Goldman boss urges end to bonus culture
LONG-TERM guaranteed bonuses should be banned and clawbacks introduced into contracts to prevent the excessive risk-taking of the past, Goldman Sachs chief executive Lloyd Blankfein said yesterday.
Speaking at the Banks in Transition conference in Frankfurt, Blankfein said there was “little justification of outsized discretionary compensation when a financial institution has lost money”.
He said bonuses should have a greater weighting towards stock payouts, while top earners should get most of their payouts in deferred stock. Only junior staff should receive their bonuses in cash, he said.
The Goldman supremo’s criticism of remuneration practices will raise eyebrows given that the bank put aside a record $11.4bn (£6.9bn) pay pot in the first half of 2009. He also attacked some investment banking products as being of no use to society. “The industry let the growth and complexity in new instruments outstrip their economic and social utility as well as the operational capacity to manage them,” said Blankfein.

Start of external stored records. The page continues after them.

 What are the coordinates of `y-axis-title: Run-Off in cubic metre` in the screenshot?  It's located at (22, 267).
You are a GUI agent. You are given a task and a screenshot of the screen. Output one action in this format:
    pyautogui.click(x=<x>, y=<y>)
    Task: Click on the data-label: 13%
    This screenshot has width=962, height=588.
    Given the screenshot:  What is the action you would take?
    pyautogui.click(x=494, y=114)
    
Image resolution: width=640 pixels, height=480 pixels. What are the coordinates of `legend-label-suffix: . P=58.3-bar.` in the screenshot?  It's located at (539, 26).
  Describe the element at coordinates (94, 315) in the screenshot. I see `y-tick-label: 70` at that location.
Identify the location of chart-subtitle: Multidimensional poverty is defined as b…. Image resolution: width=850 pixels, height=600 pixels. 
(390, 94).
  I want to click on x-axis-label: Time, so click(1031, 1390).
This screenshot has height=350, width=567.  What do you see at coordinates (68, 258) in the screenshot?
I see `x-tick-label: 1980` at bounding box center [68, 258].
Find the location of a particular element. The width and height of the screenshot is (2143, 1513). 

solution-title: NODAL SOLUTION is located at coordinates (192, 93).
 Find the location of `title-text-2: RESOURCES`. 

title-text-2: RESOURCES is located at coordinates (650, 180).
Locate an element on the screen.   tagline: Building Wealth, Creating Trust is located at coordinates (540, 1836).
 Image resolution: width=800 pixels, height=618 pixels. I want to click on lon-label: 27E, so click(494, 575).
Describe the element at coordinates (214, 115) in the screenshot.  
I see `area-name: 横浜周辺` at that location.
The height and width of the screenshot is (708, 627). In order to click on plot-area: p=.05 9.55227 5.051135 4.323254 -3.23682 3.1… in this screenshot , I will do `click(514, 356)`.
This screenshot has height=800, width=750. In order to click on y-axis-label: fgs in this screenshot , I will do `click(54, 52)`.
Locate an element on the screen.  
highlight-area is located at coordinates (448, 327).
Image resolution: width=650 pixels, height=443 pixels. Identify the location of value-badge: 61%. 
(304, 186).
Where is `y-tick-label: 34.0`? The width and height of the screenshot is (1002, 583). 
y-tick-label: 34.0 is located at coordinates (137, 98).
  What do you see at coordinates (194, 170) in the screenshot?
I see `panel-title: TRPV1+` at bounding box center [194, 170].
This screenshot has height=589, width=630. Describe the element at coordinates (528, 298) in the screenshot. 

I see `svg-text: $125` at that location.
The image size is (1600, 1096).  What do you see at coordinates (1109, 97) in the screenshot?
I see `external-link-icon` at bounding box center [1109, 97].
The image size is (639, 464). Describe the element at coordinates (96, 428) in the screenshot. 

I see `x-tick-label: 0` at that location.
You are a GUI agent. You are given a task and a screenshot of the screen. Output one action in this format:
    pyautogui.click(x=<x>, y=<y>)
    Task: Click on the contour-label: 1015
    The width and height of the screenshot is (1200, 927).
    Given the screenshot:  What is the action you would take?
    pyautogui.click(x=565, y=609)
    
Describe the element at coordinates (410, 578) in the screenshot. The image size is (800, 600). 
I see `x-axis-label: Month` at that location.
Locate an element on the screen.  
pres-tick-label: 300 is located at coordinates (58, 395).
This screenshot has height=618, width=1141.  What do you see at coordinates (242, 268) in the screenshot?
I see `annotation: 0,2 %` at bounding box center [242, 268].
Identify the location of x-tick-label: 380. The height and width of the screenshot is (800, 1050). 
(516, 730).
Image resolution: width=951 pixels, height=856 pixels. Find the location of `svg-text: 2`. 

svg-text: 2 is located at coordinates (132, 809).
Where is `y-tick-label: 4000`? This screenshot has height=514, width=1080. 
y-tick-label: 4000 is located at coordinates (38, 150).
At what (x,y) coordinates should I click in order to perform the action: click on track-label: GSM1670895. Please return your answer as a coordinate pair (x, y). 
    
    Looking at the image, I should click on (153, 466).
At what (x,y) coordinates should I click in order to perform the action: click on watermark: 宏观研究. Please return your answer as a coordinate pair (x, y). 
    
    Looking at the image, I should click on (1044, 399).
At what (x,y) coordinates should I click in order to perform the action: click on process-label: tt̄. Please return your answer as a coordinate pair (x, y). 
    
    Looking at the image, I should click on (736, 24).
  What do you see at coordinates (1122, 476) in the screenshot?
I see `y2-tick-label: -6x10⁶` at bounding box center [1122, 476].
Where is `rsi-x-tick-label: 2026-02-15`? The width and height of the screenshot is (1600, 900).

Blankfein, whose bank recorded record second-quarter profit on the back of stellar performances in trading and underwriting, added that banks were “healing” and that the “worst of this crisis is off the table”.
On the collapse of Lehman Brothers, he said that while the bank’s demise was extremely regrettable, saving it could have led to a public backlash that might have prevented the government from rescuing the next, potentially much larger, bank to face problems.